▸ **Required work**
Scan the data below for the string "beside". Show every line where it turns up.
━━━ Supplied data ━━━
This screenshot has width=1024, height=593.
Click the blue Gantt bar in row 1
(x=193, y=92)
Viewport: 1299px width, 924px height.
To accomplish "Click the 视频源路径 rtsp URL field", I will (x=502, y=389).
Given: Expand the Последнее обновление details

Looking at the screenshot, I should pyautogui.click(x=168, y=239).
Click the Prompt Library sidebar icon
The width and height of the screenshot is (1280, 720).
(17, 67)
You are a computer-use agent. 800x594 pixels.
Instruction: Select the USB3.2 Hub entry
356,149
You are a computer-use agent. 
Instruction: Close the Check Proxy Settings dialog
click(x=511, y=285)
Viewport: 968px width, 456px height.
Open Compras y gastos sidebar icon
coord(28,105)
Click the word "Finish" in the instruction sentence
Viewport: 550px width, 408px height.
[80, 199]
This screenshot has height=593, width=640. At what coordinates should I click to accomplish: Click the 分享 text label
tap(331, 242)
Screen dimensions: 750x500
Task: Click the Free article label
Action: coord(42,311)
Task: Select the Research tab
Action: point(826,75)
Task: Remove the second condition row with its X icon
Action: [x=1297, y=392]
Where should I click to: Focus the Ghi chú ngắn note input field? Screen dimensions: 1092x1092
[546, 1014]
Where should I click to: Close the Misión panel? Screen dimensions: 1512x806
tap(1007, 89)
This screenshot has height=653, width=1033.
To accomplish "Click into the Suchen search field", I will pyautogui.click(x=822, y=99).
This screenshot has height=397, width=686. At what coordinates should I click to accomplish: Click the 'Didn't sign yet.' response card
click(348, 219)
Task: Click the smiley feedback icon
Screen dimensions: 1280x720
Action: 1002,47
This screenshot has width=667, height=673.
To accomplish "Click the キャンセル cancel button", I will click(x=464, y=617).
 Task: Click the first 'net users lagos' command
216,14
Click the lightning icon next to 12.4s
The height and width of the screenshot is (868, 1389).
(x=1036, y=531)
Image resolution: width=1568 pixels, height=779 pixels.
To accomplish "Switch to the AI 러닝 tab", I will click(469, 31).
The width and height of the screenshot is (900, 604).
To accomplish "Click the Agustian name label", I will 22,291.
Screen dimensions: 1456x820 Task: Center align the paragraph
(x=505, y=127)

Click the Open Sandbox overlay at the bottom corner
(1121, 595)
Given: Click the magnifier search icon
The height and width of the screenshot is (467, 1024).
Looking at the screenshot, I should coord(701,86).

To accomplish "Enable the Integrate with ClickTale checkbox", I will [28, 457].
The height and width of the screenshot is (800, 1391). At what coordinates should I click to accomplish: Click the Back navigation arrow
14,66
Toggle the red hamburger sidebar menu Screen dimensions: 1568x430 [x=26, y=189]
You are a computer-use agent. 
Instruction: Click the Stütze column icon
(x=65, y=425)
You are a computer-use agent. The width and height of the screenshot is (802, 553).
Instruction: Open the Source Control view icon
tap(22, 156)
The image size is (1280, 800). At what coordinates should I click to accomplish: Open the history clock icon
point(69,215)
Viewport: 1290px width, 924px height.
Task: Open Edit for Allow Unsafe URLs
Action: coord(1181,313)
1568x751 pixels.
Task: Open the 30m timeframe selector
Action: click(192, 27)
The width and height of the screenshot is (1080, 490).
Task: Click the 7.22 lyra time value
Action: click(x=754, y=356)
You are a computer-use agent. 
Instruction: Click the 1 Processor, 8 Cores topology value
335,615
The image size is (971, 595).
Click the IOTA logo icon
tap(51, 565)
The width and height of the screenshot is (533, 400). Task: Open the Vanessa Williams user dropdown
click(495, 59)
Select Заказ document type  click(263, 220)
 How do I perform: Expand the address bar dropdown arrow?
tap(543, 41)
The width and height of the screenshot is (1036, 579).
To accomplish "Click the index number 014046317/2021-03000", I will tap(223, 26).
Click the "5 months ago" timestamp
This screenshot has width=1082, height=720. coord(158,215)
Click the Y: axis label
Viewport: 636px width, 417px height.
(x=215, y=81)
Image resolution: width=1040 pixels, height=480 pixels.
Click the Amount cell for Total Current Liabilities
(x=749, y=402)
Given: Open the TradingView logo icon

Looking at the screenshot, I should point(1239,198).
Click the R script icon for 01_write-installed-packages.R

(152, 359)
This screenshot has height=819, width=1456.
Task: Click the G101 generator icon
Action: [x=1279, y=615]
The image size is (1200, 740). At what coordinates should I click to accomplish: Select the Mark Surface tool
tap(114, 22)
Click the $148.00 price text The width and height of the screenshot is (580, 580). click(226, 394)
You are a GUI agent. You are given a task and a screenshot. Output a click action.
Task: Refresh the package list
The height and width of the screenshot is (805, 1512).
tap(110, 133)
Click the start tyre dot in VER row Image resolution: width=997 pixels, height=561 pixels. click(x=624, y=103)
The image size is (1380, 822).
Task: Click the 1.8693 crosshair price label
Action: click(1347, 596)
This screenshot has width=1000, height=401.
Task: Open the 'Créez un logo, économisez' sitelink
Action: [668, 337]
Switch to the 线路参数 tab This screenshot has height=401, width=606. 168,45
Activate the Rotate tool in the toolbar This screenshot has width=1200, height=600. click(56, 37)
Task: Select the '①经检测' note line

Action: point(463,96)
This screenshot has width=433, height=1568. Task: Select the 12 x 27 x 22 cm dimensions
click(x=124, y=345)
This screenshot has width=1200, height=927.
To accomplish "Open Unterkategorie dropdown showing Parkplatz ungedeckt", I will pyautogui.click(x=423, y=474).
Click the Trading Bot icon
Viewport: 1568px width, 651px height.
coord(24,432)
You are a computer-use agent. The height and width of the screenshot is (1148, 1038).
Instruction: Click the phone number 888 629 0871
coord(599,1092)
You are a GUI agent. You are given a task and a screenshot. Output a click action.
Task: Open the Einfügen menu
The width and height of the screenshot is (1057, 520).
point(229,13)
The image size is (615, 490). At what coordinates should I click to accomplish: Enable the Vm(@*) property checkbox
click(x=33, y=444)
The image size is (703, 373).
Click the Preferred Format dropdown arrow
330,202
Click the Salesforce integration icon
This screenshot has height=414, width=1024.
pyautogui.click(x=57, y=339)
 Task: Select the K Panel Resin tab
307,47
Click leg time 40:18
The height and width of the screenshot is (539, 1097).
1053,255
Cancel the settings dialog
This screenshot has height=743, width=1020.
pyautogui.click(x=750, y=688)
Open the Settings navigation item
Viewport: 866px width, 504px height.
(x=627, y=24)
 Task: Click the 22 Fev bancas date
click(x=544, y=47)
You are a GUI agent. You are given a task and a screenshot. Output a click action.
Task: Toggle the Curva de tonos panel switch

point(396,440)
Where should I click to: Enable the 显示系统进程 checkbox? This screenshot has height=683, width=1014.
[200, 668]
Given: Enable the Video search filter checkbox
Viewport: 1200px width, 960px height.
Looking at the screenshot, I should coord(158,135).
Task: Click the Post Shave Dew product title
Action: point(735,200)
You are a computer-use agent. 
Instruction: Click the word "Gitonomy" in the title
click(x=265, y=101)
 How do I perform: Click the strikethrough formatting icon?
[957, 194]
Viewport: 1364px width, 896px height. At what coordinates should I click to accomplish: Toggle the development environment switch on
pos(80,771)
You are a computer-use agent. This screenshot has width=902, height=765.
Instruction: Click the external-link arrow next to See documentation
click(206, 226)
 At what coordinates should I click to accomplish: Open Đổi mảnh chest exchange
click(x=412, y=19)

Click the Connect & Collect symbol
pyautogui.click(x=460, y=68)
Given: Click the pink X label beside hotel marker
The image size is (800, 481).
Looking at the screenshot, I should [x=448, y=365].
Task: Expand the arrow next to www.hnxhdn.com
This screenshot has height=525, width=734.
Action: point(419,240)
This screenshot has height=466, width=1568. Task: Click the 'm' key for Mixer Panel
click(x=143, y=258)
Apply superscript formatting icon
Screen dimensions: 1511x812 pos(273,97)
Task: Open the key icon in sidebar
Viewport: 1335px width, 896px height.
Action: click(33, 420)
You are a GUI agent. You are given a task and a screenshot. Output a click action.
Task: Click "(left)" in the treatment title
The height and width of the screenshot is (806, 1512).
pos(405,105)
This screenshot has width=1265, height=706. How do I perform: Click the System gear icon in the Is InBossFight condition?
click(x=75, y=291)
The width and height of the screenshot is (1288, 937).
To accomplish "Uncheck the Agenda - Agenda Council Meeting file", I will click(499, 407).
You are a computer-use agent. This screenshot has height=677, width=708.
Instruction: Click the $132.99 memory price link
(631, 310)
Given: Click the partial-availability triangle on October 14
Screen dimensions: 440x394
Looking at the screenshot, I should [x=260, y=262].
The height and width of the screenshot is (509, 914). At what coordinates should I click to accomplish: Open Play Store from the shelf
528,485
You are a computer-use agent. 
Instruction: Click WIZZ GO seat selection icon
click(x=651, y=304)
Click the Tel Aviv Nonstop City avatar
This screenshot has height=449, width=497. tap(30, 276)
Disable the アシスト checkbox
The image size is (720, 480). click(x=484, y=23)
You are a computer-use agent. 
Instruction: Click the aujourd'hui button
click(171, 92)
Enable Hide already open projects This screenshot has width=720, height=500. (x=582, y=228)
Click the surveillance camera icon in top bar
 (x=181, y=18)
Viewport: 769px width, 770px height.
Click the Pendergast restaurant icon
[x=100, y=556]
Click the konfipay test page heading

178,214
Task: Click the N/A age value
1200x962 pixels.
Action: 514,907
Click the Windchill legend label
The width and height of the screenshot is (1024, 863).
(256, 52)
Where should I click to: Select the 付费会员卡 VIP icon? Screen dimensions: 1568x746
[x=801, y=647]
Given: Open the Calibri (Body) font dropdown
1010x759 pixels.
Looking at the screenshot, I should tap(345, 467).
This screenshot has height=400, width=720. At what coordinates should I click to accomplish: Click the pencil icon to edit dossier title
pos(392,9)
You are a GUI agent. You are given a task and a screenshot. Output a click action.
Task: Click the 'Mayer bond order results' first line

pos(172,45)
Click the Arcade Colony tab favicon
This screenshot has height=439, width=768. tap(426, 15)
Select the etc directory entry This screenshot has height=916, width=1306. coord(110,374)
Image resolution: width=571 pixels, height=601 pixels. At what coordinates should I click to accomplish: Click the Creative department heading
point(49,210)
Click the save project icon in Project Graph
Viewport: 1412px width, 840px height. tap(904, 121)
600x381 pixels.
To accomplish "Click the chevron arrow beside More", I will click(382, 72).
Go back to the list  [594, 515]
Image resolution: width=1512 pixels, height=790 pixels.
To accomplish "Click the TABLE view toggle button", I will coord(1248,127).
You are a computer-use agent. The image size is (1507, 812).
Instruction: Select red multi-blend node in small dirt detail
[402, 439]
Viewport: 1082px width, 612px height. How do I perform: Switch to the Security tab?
━━━
▸ **Exercise response**
Given: Click the pink X label beside hotel marker
To accomplish "Click the chevron arrow beside More", I will click(382, 72).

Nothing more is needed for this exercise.